_DIRECTIONS FOR THIS TASK_: Give as output the line that contains "Given: Click the", followed by every remaining line of the entries, unchanged and with nothing added.

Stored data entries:

▬▬▬▬▬▬

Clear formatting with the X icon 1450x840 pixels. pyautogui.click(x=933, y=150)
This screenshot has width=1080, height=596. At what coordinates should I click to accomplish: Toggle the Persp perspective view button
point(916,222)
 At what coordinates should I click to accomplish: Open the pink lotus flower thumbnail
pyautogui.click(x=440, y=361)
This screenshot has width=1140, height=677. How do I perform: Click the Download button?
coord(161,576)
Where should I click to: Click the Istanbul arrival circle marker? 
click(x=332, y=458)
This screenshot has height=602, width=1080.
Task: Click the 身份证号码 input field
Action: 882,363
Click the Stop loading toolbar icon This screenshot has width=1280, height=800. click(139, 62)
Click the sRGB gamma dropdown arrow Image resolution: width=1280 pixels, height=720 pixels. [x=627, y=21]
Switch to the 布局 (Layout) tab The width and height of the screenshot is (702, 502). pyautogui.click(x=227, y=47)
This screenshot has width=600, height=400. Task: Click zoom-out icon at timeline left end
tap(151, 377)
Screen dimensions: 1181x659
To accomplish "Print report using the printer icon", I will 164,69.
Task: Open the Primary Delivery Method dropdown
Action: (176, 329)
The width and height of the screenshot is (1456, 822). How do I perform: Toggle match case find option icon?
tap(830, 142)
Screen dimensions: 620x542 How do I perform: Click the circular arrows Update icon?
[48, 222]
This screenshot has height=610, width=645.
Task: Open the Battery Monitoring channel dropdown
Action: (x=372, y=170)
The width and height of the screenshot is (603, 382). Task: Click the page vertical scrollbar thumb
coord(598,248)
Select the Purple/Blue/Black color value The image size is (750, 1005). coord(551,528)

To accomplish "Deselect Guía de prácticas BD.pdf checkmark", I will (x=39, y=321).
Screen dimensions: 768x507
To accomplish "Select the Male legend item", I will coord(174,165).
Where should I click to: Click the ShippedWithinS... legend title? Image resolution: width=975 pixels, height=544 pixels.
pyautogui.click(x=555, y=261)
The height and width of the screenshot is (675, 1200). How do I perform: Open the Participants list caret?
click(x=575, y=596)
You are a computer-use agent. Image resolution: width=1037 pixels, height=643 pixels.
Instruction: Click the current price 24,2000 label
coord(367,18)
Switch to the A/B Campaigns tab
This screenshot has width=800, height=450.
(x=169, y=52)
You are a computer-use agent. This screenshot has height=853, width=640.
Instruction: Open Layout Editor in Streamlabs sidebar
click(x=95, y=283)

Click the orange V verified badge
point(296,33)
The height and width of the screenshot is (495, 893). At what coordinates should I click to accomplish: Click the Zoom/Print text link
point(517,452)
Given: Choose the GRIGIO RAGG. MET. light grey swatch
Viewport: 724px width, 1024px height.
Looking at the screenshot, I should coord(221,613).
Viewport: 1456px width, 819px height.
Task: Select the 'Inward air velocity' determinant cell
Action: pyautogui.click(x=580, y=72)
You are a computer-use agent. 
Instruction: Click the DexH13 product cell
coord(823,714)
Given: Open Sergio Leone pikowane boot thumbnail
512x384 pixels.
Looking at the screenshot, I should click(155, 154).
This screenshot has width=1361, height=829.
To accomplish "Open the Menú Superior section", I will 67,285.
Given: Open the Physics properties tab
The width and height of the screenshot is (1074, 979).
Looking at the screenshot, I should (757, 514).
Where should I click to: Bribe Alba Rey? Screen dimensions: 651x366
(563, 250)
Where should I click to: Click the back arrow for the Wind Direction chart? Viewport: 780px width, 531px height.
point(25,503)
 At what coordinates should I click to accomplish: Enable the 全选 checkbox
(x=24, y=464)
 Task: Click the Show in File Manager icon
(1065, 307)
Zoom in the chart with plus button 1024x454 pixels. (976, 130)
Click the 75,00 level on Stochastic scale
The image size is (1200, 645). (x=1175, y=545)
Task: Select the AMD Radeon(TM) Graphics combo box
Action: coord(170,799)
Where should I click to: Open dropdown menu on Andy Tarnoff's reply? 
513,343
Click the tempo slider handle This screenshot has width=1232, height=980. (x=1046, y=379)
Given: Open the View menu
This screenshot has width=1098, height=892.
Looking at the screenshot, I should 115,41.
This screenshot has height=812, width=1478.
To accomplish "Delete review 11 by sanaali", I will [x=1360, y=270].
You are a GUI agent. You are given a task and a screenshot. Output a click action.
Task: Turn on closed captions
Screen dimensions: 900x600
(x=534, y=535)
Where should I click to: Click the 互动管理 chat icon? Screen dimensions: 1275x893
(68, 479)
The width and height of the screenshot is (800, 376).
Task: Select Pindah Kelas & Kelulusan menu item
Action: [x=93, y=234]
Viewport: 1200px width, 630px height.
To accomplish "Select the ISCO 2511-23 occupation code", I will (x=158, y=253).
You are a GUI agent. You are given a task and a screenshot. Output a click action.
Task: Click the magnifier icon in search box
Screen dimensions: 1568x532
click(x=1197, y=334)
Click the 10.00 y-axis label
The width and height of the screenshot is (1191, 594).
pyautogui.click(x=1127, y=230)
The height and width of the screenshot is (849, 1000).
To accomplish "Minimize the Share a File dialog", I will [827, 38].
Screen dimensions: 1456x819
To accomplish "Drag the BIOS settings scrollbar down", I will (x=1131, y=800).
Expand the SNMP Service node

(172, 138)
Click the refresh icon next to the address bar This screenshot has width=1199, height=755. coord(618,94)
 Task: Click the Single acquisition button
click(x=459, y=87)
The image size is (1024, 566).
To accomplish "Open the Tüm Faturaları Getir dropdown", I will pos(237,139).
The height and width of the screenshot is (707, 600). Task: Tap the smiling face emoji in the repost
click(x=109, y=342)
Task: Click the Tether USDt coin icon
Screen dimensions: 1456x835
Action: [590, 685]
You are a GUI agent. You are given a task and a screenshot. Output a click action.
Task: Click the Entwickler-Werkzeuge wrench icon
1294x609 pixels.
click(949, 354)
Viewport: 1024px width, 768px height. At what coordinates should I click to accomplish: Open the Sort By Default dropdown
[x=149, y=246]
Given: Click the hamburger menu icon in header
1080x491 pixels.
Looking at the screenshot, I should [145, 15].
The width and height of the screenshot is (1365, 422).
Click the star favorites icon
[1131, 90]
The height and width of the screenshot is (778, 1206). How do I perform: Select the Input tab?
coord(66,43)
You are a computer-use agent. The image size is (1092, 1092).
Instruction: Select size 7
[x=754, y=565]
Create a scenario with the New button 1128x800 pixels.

▬▬▬▬▬▬

_EXERCISE RESULT_:
Given: Click the hamburger menu icon in header
1080x491 pixels.
Looking at the screenshot, I should [145, 15].
The width and height of the screenshot is (1365, 422).
Click the star favorites icon
[1131, 90]
The height and width of the screenshot is (778, 1206). How do I perform: Select the Input tab?
coord(66,43)
You are a computer-use agent. The image size is (1092, 1092).
Instruction: Select size 7
[x=754, y=565]
Create a scenario with the New button 1128x800 pixels.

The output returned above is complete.